The point is, it sounds very dramatic to say "Hacker downloaded 57M user records in 1GB of data", but sometimes you don't know they're user records until you look, and sometimes you can't look until it's fully downloaded. And your goal is to safely simulate what a real hacker would do. That's the point of a pentest, and why ethics and trust are so important.

I've snagged several VM image files during pentests at various companies. I don't remember whether any of them turned out to be useful, but I do remember poking through them in vmware fusion to see what the devs had littered around.

Now: I was under strict NDA. That isn't true for HackerOne finders. Every company has different rules. Some tell you up front not to do this, e.g. https://hackerone.com/deptofdefense ("You do not exfiltrate any data under any circumstances.") https://hackerone.com/square ("Never attempt to view, modify, or damage data belonging to others.")

Crucially, Uber does not: https://hackerone.com/uber

Searching for "data" shows that everything is in scope. So it's really tricky to say there was malicious intent here.

edit: Usually it's the other way around, though: You find an exploit that gives you a little drip of data, so you know that you could technically enumerate the entire dataset if you wanted to. Obviously, don't do that, because you already know from the first drip whether there will be anything useful if you keep going.

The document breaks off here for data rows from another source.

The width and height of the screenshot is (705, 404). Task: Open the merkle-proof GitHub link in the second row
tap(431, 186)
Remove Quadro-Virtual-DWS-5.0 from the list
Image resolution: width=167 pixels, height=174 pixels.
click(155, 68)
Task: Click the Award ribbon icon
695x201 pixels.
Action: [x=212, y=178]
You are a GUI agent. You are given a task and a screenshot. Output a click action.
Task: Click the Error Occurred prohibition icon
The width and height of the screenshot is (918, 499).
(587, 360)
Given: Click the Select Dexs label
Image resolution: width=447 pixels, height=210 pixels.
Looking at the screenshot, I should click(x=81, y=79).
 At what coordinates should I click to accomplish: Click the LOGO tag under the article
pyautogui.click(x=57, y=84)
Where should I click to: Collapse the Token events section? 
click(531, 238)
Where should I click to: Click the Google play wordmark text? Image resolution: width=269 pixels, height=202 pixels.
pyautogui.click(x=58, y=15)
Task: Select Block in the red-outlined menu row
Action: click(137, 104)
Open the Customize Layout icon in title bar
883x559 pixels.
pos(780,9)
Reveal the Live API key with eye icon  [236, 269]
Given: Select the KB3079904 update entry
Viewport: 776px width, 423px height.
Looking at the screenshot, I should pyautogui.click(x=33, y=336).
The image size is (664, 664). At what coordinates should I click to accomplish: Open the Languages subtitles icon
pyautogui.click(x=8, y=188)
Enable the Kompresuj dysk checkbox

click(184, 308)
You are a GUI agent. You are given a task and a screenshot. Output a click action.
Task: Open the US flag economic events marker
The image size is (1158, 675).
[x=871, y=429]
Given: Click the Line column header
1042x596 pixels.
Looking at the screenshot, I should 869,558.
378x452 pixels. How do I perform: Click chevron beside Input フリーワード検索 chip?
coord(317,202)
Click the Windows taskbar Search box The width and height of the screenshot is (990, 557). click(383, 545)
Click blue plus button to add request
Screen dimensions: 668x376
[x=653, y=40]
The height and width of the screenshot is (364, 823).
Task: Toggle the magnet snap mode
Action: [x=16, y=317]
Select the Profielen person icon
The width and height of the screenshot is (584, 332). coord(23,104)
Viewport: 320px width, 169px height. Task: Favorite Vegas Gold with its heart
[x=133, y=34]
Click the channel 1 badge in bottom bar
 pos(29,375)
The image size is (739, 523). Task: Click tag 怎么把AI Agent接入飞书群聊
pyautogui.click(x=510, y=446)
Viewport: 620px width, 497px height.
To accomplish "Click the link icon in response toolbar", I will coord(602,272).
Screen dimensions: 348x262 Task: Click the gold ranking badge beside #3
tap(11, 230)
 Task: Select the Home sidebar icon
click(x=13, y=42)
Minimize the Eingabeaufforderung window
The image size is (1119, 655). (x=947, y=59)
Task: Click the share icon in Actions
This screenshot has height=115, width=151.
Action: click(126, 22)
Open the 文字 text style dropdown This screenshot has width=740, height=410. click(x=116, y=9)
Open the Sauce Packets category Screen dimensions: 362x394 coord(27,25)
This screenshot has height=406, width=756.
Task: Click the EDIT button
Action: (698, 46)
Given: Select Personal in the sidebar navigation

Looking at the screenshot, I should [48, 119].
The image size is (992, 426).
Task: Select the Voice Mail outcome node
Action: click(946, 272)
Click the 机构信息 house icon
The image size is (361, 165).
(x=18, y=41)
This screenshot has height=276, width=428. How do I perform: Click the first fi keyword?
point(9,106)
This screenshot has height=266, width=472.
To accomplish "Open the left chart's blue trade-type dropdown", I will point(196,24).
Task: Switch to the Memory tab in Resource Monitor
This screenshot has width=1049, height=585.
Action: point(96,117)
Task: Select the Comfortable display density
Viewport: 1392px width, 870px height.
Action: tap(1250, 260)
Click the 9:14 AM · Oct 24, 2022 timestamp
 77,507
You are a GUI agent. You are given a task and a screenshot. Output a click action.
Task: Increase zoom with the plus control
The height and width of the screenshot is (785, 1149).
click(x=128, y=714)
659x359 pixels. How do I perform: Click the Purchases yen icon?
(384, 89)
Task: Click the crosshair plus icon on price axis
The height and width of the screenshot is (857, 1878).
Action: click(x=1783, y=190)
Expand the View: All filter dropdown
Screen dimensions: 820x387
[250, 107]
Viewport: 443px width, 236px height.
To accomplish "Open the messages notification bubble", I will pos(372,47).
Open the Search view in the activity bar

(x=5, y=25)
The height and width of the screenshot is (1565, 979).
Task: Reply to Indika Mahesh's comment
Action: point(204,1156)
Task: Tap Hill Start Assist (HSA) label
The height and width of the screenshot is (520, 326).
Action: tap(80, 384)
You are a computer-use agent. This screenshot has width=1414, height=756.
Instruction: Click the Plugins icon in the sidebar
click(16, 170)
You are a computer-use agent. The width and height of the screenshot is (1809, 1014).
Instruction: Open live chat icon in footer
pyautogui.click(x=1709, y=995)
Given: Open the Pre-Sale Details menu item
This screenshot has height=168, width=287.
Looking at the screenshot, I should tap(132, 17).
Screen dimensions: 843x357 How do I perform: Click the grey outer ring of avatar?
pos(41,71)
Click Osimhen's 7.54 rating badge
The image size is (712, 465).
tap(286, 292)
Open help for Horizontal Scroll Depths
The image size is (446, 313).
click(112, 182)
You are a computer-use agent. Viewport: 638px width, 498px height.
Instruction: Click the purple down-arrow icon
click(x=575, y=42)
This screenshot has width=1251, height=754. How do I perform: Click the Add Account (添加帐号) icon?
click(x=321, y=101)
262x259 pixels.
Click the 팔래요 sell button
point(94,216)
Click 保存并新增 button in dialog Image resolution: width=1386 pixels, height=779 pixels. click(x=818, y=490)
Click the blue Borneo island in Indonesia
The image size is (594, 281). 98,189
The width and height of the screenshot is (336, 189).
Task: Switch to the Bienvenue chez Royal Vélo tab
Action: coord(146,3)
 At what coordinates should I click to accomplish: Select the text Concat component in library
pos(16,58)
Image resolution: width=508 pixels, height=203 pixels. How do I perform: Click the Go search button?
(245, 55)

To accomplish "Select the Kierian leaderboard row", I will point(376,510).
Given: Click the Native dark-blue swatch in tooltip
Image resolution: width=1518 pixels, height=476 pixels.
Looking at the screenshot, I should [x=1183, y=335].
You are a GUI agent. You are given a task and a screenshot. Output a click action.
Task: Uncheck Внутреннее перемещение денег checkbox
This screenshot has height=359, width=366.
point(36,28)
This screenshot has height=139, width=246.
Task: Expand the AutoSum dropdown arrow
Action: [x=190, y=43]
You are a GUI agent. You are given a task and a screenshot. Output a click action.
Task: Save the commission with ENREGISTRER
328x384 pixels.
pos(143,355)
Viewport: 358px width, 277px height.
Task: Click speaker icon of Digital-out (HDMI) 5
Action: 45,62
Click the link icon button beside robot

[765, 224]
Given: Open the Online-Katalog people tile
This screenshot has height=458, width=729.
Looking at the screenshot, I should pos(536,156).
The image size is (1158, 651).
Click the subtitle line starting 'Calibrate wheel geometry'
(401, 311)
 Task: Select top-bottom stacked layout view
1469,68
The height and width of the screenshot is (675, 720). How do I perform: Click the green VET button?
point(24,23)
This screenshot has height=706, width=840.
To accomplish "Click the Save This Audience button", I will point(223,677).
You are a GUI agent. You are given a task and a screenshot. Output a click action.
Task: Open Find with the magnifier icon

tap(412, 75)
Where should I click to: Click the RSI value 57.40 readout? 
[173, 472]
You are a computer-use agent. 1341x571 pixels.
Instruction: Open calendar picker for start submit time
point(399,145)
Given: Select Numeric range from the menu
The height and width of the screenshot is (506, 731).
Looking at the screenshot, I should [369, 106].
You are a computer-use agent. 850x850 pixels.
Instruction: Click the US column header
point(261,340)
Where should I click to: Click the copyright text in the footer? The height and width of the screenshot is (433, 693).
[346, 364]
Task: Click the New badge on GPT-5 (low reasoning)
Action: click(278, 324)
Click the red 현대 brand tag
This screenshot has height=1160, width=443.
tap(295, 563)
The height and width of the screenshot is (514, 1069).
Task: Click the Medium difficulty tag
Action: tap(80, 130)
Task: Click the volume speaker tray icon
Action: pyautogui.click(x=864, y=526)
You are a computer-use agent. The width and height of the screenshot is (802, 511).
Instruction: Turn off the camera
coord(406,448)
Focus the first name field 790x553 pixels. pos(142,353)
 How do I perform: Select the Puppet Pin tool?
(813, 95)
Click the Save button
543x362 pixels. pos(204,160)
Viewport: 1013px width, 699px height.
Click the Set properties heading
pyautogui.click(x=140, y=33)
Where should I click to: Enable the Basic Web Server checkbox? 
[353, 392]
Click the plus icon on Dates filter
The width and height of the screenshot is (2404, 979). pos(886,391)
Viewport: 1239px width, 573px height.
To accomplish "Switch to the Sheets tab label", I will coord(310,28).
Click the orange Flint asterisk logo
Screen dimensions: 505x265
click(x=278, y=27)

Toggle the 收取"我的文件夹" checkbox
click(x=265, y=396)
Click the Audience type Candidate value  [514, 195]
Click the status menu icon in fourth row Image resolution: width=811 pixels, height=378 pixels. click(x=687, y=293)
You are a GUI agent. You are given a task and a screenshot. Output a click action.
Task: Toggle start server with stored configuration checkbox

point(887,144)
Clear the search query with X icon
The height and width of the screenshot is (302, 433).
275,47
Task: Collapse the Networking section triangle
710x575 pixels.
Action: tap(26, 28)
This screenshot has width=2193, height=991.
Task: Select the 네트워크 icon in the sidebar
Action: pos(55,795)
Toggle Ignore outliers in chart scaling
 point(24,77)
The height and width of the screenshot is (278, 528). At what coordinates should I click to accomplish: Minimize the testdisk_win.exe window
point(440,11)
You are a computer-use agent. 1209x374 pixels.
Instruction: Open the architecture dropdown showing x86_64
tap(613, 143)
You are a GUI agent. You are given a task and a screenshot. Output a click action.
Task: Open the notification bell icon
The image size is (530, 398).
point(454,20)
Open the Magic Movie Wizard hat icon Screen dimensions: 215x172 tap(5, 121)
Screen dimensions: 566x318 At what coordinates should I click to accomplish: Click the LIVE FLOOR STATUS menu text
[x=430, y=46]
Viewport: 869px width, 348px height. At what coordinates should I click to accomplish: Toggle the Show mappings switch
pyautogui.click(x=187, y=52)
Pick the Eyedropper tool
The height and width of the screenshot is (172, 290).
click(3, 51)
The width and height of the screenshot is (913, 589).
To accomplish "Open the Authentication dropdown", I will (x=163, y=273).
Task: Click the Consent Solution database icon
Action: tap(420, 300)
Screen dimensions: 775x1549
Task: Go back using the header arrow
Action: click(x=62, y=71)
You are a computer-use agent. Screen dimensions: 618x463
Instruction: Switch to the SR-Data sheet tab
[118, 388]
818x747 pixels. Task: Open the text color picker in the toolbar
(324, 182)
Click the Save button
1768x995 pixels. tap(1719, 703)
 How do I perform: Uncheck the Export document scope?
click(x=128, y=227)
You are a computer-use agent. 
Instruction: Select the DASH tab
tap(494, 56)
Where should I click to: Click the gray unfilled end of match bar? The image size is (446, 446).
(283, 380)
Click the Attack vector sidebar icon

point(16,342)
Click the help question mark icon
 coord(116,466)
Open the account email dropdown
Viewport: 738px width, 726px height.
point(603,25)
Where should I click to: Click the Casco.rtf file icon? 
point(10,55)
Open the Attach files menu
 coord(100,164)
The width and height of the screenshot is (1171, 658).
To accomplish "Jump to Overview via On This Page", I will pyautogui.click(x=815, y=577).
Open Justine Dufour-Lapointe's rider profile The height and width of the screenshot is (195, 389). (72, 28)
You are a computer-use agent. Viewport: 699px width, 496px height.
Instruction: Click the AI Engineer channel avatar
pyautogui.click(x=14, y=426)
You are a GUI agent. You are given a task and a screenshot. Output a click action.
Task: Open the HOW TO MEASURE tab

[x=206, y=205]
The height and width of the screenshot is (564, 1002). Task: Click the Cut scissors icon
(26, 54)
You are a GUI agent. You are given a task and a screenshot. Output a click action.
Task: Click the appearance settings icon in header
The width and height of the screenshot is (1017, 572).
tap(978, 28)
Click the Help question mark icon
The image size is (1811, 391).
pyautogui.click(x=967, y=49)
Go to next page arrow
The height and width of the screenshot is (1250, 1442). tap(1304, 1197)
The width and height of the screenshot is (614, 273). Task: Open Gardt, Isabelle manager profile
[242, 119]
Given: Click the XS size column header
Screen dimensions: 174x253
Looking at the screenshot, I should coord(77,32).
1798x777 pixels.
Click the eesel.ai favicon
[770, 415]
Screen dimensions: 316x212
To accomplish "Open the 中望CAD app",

It's not routine to escalate. There was an article here not long ago about a guy who found a RCE on facebook and escalated to everything he could and kept a copy of all the data, that didn't go well.


It's extremely important to understand the terms of each bug bounty program. FB prohibits escalation (https://www.facebook.com/whitehat/):

You do not exploit a security issue you discover for any reason. (This includes demonstrating additional risk, such as attempted compromise of sensitive company data or probing for additional issues.)